My biggest mistake was in assuming early on that the idea of COMEX silver manipulation, once I explained it to them, would be immediately embraced by the regulators and market participants and fixed (with position limits to counteract the concentration). I underestimated completely that the forces behind the manipulation would ensure that the game continued, no matter how in violation it was to the spirit of commodity law. I understand that now.

 

But I also think I understand how powerful an idea can be and the idea that silver is manipulated in price is powerful enough to bring about the termination of the manipulation in time. That's the great thing about ideas. Today, in stark contrast to 1986, more recognize silver is manipulated than I ever deemed possible.
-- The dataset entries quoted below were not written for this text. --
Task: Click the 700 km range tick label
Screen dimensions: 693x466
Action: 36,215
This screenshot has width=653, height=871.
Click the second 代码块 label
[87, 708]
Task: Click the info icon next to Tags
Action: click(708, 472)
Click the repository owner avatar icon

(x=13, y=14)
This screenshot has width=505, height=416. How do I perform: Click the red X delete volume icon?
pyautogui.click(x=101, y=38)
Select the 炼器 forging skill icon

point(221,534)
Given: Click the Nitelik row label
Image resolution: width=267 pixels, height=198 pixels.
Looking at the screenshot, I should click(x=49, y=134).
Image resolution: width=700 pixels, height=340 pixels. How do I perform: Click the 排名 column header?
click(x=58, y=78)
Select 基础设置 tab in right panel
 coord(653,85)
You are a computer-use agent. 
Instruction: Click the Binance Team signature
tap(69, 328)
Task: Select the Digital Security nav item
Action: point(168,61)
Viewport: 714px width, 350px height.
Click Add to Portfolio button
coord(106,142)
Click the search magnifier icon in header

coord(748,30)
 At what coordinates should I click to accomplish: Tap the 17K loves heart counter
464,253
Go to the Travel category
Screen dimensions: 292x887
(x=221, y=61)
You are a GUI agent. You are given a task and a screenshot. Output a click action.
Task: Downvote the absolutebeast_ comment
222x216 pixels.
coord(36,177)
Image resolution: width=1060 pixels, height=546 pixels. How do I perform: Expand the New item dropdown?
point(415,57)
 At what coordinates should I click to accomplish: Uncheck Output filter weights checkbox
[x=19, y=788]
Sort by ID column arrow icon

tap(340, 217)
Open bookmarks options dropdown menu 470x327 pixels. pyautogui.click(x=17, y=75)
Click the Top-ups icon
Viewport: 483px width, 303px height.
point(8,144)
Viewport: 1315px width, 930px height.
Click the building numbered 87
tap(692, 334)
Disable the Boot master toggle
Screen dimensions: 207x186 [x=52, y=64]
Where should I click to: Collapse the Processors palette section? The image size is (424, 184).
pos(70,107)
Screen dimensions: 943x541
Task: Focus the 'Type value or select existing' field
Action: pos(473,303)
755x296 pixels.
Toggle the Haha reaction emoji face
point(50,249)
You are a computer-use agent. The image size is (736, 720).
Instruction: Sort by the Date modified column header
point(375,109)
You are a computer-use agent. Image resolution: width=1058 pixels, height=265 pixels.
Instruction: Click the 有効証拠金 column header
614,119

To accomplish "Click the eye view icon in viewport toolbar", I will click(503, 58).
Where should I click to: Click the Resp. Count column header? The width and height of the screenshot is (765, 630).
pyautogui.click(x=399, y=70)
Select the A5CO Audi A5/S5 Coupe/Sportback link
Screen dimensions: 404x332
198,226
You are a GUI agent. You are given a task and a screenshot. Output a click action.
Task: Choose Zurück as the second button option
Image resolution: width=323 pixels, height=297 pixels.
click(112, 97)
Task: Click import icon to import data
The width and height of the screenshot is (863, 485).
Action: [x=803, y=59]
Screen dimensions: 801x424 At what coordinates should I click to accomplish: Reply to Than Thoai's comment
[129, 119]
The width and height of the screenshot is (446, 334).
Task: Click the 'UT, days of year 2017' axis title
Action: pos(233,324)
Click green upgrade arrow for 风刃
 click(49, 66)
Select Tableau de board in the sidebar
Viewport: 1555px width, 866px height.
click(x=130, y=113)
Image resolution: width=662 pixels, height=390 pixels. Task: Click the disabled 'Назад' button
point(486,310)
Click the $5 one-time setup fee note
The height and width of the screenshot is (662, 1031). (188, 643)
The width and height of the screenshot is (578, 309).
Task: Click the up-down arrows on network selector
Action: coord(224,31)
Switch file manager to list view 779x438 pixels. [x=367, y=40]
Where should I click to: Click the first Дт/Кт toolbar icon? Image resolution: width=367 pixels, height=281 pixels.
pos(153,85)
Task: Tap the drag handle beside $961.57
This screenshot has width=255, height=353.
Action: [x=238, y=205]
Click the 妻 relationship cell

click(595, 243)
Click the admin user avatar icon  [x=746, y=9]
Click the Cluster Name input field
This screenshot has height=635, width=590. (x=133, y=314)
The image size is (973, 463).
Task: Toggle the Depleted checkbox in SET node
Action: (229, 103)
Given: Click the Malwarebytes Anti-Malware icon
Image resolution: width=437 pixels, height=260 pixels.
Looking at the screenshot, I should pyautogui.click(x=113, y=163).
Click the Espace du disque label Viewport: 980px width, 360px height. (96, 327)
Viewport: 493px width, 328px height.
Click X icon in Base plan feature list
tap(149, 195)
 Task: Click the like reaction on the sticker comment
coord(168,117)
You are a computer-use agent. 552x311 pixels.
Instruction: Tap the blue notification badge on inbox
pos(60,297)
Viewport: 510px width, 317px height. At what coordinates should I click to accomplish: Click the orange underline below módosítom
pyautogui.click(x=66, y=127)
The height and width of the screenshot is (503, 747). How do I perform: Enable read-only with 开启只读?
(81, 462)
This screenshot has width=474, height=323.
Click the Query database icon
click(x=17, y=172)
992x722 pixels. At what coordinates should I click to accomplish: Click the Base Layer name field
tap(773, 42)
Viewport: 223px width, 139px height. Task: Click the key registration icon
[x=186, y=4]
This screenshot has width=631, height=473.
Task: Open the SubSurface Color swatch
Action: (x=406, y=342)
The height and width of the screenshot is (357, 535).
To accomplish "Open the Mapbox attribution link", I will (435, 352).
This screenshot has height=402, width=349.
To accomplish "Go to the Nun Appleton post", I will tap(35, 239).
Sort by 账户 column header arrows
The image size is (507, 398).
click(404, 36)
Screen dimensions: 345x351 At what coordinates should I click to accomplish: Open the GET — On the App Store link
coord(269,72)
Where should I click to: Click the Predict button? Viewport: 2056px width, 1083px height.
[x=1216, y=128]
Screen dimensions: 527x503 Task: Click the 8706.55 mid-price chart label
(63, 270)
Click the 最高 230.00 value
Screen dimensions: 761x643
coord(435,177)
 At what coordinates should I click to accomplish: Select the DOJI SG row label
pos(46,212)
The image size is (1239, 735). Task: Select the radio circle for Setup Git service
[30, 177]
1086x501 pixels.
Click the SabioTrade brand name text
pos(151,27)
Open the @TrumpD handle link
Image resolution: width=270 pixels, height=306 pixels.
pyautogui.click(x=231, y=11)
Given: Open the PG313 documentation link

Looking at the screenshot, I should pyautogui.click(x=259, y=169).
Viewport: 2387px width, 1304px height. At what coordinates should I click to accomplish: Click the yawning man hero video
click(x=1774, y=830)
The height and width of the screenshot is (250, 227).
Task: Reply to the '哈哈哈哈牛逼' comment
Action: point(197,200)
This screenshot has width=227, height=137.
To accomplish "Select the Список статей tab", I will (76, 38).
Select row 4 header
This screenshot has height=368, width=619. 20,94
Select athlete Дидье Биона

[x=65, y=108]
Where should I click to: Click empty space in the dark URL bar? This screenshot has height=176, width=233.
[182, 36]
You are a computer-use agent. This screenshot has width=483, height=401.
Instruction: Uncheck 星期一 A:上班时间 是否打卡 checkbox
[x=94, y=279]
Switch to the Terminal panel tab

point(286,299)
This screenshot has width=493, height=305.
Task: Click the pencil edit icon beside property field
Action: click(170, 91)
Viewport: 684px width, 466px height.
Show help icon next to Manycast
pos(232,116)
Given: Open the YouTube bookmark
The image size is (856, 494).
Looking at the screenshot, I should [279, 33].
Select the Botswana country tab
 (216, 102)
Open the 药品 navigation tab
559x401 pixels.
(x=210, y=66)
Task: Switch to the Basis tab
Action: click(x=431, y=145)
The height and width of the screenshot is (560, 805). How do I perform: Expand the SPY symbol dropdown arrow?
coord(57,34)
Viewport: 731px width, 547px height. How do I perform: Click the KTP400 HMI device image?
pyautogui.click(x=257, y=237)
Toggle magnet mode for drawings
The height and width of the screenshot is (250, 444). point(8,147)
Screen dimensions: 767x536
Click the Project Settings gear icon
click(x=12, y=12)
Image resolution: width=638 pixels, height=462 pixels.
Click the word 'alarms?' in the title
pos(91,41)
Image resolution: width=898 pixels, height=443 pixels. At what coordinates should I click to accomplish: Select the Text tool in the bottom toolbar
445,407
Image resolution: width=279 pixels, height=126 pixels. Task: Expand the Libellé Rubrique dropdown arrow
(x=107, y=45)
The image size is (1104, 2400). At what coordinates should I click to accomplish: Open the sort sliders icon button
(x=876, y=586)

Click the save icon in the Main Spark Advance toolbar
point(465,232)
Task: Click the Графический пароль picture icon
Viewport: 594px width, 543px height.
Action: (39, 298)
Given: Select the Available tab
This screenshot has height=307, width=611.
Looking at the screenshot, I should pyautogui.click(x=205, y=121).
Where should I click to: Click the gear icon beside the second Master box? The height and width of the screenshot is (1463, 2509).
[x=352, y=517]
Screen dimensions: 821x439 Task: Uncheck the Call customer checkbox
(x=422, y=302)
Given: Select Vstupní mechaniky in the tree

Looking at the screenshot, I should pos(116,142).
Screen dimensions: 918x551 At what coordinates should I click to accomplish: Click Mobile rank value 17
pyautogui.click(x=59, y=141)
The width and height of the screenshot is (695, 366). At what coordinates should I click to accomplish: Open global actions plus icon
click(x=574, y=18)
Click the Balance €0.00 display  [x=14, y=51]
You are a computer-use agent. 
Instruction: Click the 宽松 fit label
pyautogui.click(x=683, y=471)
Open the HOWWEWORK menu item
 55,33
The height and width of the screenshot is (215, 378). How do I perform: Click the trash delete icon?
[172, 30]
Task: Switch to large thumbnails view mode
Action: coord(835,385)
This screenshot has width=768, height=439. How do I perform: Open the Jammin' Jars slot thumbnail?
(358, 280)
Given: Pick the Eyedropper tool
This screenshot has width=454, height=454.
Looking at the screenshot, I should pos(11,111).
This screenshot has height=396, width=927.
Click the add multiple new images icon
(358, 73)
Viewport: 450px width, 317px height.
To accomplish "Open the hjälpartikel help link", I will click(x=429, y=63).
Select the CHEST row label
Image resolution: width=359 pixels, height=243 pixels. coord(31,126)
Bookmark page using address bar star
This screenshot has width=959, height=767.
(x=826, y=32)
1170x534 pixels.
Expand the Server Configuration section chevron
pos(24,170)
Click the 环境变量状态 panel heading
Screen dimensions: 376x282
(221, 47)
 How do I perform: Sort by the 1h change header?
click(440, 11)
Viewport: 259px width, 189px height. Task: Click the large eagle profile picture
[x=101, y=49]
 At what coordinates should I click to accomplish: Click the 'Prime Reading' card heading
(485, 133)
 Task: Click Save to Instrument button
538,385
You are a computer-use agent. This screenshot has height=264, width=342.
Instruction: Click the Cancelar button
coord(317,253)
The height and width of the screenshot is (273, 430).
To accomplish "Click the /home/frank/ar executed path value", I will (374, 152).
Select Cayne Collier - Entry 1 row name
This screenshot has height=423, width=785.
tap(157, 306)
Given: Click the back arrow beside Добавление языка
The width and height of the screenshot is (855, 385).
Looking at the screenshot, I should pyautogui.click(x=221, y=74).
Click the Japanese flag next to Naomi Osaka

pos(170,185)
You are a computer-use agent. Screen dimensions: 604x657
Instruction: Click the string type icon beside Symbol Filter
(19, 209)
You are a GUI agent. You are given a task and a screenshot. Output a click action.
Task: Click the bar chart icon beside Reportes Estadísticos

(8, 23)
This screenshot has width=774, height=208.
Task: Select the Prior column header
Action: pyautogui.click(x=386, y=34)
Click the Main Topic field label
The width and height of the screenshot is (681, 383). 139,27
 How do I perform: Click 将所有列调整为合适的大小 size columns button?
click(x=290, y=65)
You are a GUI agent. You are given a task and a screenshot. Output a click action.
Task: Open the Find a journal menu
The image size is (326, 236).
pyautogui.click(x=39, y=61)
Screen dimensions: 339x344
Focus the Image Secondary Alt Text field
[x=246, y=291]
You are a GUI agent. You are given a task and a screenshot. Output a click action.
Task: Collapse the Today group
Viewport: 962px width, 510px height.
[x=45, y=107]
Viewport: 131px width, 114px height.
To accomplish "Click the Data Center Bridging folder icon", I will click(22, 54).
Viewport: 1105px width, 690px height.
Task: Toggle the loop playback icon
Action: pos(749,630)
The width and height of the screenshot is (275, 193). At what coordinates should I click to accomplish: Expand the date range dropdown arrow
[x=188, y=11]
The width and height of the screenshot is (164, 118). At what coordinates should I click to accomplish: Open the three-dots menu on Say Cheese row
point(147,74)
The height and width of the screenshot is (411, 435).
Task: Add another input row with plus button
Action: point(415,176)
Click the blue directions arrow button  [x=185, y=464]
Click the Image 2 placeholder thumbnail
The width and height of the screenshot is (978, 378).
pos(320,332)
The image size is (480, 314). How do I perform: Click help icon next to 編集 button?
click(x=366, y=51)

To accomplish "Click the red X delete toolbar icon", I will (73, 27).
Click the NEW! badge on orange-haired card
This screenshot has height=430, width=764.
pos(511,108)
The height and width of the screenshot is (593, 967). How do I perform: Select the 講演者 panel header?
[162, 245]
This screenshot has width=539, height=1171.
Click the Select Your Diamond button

And even those who continue to deny a manipulation exists are also, in a sense, furthering the idea itself by attacking it. But ideas based upon fact and logic are nearly impossible to kill.

 

The key idea is this – what would the price of silver be if, instead of only 8 traders holding the entire commercial net short position in COMEX silver (an amount currently equal to more than 460 million oz), the short position was spread out among many traders and not concentrated in the hands of a few? This is how free markets are supposed to be configured, with many traders, nor just a few. Clearly, it would take some much higher price to induce new traders to go short silver, otherwise they would have already gone short.  This is why silver is so depressed in price – 8 traders are short at prices so low that no other legitimate short sellers are interested in selling at current prices.

 

I would be remiss if I didn't mention that one of the eight big silver shorts, JPMorgan, has already neutralized its COMEX paper short position by virtue of its massive physical silver accumulation over the past five years. In fact, JPM could only buy physical silver because to attempt to buy futures contracts would be seen instantly. This goes to the heart of my double cross premise in which JPM someday steps away from the silver manipulation because it stands to benefit more if silver prices soar. The seven remaining silver shorts, to put it mildly, will be in a world of hurt when that occurs.

 

Is that day here, considering the strong rally on Friday and today?  I don't know. I do think I know that when the silver manipulation does end, the price rallies we've just witnessed will not be the type of rallies typified by the termination of a decades' long manipulation. It is entirely possible that Friday's and today's rallies could lead to the real deal. Then again it's also possible that we may be witnessing more snookering of the technical funds by the commercials.

 

After buying back tens of thousands of gold short contracts at significant profits on the selloff that ended last Friday, it does look like the commercials are short selling anew to the technical funds at higher prices than recently bought back – along the lines of the scam within the scam positioning the commercial are so skilled at. I can't help but lean this way because I see this same thing occurring in other markets, certainly in silver, but also in the PGMs and copper and the dollar index.

 

Today was the first time in two weeks that we decisively penetrated the 50 day moving averages in gold and silver to the upside on heavy trading volume and that usually translates into heavy technical fund buying and commercial selling. More such additional positioning may be in store on higher prices, but at this point, it would be hard to conclude that the commercials are in any real trouble yet. The commercials have booked big realized profits year to date, first on the upside at the start of the year and on the selloff during May. They don't look to be underwater to any great extent on this rally.

 

Of course, I may be giving the commercials too much credit and the recent unusual happenings in COMEX gold deliveries and deposits into GLD may point to the COMEX commercials about to experience real financial pain ahead. If JPMorgan has broken ranks with the other commercials, then it could be game over for the manipulation and lights out for the other commercials.  Game over would require a genuine blast off in prices from here. Time will tell (and not too much time at that).